Your job with the data below is to output exactly the lines from the one holding "Choose the two equal columns grid layout" down to the one holding "Collapse the Room", both included, and no others.

▸ The records:
=-=-=

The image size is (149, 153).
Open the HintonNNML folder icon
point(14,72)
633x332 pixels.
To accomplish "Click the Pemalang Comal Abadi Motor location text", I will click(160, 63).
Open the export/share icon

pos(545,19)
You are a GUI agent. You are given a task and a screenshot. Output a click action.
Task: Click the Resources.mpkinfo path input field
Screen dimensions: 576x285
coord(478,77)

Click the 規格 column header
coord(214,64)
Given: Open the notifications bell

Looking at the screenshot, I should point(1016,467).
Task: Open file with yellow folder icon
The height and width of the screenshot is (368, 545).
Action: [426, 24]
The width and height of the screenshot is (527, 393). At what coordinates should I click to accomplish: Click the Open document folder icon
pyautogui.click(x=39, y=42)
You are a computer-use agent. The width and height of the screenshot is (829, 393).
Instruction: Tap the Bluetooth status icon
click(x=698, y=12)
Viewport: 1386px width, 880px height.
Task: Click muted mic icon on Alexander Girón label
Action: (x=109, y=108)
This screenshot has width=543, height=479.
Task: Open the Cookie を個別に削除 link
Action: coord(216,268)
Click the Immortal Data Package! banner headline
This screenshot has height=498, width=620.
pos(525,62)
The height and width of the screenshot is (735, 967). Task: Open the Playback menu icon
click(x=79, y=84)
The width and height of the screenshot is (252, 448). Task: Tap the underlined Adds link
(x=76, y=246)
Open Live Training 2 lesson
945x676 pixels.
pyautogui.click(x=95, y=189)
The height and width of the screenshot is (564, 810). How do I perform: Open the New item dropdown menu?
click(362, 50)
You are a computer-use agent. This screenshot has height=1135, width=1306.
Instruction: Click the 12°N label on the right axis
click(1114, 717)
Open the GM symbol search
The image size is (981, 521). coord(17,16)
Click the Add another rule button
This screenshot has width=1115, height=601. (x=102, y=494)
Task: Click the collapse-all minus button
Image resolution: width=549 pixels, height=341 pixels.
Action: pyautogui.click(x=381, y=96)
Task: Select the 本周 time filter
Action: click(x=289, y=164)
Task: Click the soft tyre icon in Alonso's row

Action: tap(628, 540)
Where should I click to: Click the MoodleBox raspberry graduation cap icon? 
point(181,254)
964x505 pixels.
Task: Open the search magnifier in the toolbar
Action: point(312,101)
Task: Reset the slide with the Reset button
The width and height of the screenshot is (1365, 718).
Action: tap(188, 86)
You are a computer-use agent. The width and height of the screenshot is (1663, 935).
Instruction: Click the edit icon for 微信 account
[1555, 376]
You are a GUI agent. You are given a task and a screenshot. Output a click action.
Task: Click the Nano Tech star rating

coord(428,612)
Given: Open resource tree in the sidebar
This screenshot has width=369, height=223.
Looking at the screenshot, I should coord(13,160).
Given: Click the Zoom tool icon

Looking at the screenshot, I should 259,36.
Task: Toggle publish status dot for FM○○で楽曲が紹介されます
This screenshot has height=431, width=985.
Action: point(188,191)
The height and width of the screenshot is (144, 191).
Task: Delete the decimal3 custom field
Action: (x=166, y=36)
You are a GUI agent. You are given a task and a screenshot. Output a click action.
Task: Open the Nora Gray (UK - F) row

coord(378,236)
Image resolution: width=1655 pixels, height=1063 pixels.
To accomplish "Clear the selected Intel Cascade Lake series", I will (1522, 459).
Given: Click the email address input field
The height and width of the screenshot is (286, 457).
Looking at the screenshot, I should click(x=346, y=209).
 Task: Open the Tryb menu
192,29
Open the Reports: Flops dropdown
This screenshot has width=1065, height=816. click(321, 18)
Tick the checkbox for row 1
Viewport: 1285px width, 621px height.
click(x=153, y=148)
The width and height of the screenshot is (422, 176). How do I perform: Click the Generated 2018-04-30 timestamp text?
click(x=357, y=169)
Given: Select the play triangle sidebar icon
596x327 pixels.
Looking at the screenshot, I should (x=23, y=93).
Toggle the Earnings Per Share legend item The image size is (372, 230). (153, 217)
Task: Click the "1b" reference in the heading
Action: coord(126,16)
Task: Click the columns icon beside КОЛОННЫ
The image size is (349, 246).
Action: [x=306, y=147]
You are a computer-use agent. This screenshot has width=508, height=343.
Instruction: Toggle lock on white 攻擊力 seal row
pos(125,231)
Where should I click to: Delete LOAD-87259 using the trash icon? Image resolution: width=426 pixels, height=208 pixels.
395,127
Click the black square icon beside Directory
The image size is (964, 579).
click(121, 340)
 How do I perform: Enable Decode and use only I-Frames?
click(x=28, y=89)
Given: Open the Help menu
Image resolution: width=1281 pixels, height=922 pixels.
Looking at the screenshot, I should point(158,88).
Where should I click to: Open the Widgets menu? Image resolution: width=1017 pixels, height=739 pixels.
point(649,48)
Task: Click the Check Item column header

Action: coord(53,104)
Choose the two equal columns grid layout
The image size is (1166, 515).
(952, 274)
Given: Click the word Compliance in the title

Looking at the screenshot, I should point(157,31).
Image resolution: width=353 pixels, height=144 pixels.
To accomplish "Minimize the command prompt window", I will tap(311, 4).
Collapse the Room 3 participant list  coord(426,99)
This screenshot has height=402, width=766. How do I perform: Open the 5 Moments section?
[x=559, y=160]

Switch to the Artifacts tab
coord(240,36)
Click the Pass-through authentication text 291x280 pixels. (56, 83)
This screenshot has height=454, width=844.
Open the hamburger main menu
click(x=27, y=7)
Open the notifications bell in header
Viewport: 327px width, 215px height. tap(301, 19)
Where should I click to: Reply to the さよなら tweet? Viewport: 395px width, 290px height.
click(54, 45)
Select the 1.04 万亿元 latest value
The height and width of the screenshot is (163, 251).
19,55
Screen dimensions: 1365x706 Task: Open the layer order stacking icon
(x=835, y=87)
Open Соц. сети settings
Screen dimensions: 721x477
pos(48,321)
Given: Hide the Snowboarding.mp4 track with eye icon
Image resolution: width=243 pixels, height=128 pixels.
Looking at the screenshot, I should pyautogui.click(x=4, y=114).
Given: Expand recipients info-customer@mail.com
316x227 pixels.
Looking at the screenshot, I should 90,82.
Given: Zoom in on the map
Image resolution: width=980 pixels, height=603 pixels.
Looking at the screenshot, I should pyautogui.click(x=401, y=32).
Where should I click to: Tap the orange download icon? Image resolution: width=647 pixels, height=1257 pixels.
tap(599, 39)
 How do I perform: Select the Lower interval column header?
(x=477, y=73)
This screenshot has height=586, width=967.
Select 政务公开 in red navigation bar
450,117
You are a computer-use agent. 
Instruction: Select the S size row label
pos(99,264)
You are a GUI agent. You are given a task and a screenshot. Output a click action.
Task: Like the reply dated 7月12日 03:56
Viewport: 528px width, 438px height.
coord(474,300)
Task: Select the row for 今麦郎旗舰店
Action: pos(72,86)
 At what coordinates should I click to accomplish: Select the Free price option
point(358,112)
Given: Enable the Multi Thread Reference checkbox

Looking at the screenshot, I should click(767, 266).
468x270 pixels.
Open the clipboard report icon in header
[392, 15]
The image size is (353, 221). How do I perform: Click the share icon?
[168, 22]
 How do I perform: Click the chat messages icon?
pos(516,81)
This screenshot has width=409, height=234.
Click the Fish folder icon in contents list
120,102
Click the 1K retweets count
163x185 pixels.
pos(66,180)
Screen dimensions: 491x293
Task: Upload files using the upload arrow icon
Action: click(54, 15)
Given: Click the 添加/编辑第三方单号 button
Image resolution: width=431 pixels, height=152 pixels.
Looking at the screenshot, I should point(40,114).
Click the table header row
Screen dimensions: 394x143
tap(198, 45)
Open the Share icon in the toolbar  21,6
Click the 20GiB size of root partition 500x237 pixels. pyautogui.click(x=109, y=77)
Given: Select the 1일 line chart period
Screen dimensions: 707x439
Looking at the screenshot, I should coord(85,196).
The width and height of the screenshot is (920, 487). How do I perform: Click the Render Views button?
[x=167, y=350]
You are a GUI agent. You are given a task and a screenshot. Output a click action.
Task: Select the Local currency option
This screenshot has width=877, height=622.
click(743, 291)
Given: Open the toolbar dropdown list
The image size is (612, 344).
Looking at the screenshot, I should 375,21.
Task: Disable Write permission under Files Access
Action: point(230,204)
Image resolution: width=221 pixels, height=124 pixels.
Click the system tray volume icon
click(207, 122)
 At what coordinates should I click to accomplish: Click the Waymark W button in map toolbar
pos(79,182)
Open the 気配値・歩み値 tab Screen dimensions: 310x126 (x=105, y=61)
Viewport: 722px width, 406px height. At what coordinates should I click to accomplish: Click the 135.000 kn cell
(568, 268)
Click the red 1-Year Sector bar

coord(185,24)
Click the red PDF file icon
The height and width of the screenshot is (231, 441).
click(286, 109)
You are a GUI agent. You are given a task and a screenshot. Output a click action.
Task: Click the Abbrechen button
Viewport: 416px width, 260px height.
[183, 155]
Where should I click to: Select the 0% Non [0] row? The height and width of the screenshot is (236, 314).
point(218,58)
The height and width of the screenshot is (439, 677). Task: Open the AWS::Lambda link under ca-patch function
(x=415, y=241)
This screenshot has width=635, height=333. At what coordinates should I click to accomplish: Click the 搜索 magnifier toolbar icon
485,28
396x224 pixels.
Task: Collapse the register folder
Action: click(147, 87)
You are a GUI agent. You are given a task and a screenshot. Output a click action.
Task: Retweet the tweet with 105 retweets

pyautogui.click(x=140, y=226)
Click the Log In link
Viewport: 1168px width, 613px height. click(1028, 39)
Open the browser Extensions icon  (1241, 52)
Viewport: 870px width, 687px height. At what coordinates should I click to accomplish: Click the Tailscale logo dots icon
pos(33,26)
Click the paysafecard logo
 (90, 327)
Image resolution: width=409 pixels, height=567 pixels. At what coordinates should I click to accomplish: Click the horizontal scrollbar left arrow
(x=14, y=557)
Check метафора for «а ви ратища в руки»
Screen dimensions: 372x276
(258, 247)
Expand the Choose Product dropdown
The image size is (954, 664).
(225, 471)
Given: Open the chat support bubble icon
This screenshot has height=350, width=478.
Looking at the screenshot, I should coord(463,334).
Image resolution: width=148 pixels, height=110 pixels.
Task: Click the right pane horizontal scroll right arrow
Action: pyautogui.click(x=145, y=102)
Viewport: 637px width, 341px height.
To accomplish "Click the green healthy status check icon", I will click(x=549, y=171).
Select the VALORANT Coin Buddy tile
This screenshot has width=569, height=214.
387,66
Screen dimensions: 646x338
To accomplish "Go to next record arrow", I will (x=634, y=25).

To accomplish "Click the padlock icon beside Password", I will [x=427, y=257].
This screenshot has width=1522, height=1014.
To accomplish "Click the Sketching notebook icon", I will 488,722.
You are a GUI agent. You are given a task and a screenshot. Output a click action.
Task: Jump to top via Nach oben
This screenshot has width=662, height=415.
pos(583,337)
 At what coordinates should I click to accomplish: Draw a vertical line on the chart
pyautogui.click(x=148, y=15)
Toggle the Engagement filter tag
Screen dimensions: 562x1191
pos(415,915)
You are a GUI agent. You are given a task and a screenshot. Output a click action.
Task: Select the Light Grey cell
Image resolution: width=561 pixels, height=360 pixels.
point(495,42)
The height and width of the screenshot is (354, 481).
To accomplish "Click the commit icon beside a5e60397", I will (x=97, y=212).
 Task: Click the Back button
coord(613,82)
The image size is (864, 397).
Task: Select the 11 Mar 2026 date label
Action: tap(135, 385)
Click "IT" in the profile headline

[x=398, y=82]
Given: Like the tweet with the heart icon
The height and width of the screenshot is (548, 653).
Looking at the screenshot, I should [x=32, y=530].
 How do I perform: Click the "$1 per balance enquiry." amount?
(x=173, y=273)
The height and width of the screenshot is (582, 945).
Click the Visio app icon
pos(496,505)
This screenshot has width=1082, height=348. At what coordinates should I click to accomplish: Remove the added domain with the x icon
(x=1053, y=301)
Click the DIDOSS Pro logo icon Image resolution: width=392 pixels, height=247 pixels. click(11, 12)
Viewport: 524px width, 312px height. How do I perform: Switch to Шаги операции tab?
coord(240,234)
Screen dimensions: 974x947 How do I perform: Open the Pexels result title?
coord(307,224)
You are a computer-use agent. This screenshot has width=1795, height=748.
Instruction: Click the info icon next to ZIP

=-=-=

▸ Answer box:
Choose the two equal columns grid layout
The image size is (1166, 515).
(952, 274)
Given: Click the word Compliance in the title

Looking at the screenshot, I should point(157,31).
Image resolution: width=353 pixels, height=144 pixels.
To accomplish "Minimize the command prompt window", I will tap(311, 4).
Collapse the Room 3 participant list  coord(426,99)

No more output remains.